わが国では現在、子どもの貧困が大きな社会問題になっています。厚生労働省の調査によると、平成27年における17歳以下の子どもの貧困率は13.9%とされています。貧困率とは、大雑把にいうと、高所得者と低所得者の中間値を基準にして、その半分以下の所得で暮らす人の割合のことです。中間値の半分以下の所得では真っ当な暮らしはできないと考えられているのです。したがって、わが国のおよそ7人に1人の子ども(17歳以下)は、真っ当な暮らしをしていないことになります。具体的には、親と接する時間が少ない、日々の食事を十分に取っていない、進学を断念する、修学旅行などの学校行事に参加できないなど、さまざまな現象として表れます。
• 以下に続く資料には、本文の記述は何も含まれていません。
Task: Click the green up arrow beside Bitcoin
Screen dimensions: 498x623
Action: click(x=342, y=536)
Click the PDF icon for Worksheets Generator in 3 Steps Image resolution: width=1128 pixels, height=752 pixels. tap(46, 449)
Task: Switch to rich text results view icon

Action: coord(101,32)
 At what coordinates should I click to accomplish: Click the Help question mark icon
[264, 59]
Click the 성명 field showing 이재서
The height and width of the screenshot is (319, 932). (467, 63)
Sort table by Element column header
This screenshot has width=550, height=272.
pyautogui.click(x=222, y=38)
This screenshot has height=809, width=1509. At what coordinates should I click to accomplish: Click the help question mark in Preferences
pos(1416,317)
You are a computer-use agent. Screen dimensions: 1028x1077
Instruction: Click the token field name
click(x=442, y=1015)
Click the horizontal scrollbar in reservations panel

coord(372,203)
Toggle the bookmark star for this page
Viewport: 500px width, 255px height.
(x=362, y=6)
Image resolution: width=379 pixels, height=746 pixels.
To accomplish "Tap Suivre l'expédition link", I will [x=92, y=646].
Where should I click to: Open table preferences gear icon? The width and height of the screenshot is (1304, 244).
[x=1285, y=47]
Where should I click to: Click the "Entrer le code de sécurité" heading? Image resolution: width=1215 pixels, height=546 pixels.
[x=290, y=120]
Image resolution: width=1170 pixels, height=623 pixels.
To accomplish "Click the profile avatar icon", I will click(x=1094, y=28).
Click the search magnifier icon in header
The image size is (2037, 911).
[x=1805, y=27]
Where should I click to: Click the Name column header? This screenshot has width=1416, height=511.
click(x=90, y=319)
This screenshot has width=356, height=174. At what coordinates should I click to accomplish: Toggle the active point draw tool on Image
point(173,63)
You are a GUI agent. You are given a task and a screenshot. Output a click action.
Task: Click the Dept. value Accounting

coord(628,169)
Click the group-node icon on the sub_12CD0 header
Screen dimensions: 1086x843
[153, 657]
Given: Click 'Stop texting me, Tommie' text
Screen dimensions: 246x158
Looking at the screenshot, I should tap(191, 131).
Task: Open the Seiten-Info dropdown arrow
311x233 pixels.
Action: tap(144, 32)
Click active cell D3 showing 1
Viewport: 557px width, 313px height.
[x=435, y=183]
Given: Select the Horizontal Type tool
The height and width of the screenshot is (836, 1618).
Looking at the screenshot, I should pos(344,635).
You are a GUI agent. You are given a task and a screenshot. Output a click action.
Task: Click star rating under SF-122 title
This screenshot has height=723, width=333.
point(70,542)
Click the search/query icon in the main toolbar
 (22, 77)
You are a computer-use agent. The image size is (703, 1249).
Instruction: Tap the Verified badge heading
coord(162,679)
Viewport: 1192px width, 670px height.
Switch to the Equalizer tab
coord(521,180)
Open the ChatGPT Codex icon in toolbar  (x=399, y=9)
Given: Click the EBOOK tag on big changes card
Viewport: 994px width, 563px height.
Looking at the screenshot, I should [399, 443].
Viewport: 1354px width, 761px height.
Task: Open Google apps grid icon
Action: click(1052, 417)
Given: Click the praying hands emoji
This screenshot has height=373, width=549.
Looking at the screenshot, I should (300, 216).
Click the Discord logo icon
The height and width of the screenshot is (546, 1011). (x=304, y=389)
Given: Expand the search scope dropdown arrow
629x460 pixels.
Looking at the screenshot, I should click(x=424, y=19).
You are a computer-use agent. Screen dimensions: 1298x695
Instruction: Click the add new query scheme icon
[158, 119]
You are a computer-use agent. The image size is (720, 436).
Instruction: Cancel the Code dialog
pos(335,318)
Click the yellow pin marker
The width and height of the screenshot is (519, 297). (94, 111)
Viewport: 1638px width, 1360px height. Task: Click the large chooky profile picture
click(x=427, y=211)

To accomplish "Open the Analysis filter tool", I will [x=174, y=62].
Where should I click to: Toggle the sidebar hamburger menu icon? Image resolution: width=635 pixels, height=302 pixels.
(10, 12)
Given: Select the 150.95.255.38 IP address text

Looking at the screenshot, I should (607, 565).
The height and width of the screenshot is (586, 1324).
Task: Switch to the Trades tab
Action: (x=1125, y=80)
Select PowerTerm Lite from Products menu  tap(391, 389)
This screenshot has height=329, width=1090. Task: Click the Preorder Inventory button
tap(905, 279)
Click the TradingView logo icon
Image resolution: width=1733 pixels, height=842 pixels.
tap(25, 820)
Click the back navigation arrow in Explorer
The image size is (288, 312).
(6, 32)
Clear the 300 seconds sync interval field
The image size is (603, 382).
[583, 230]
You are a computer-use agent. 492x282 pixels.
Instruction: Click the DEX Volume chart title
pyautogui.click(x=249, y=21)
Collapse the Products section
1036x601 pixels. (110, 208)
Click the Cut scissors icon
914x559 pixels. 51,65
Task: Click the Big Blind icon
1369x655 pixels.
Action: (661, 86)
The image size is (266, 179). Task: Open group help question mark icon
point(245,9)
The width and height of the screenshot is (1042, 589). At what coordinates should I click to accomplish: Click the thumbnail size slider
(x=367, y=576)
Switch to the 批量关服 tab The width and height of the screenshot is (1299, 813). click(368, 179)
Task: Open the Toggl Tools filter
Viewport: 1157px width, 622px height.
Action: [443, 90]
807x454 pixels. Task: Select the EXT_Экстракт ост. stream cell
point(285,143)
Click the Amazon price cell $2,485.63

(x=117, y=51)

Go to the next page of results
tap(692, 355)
そこで、国は、平成25年に子どもの貧困対策推進法を制定し、平成26年には子どもの貧困対策に関する大綱を閣議決定しました。この大綱の中には、経済的支援の一つとして「養育費の確保に関する支援」が盛り込まれています。すなわち、両親の離婚後、養育費の支払が適切に行われることは、親としての経済的な責任を果たすだけでなく、子どもの福祉の観点からも望ましいことであることから、母子家庭等就業・自立支援センターや養育費相談支援センター等において、養育費に関する相談支援を行うものとされています。

このように子どもの貧困対策として「養育費の確保」が掲げられている理由は、わが国では、養育費を支払わない父親が多いからです。厚生労働省の全国母子世帯等調査によると、養育費を受けている割合は、わずか2割程度にすぎません。裏を返せば、別れた父親の約8割は養育費を支払っていないのです。別れた父親から養育費が支払われず、やむを得ず母親が働きに出て家を留守にしがちで、しかも母親の収入が少ないので、おのずと子どもの貧困が発生してしまうのです。

そこで、福祉行政の一環として、養育費の確保を目指して、上記の各センター等において養育費相談事業が実施されています。しかし、この事業では、当事者の間に入って養育費の取決めを斡旋したり、父親から養育費を取り立てることはできませんので、限界があります。結局、現状では司法(裁判所)に頼らざるを得ません。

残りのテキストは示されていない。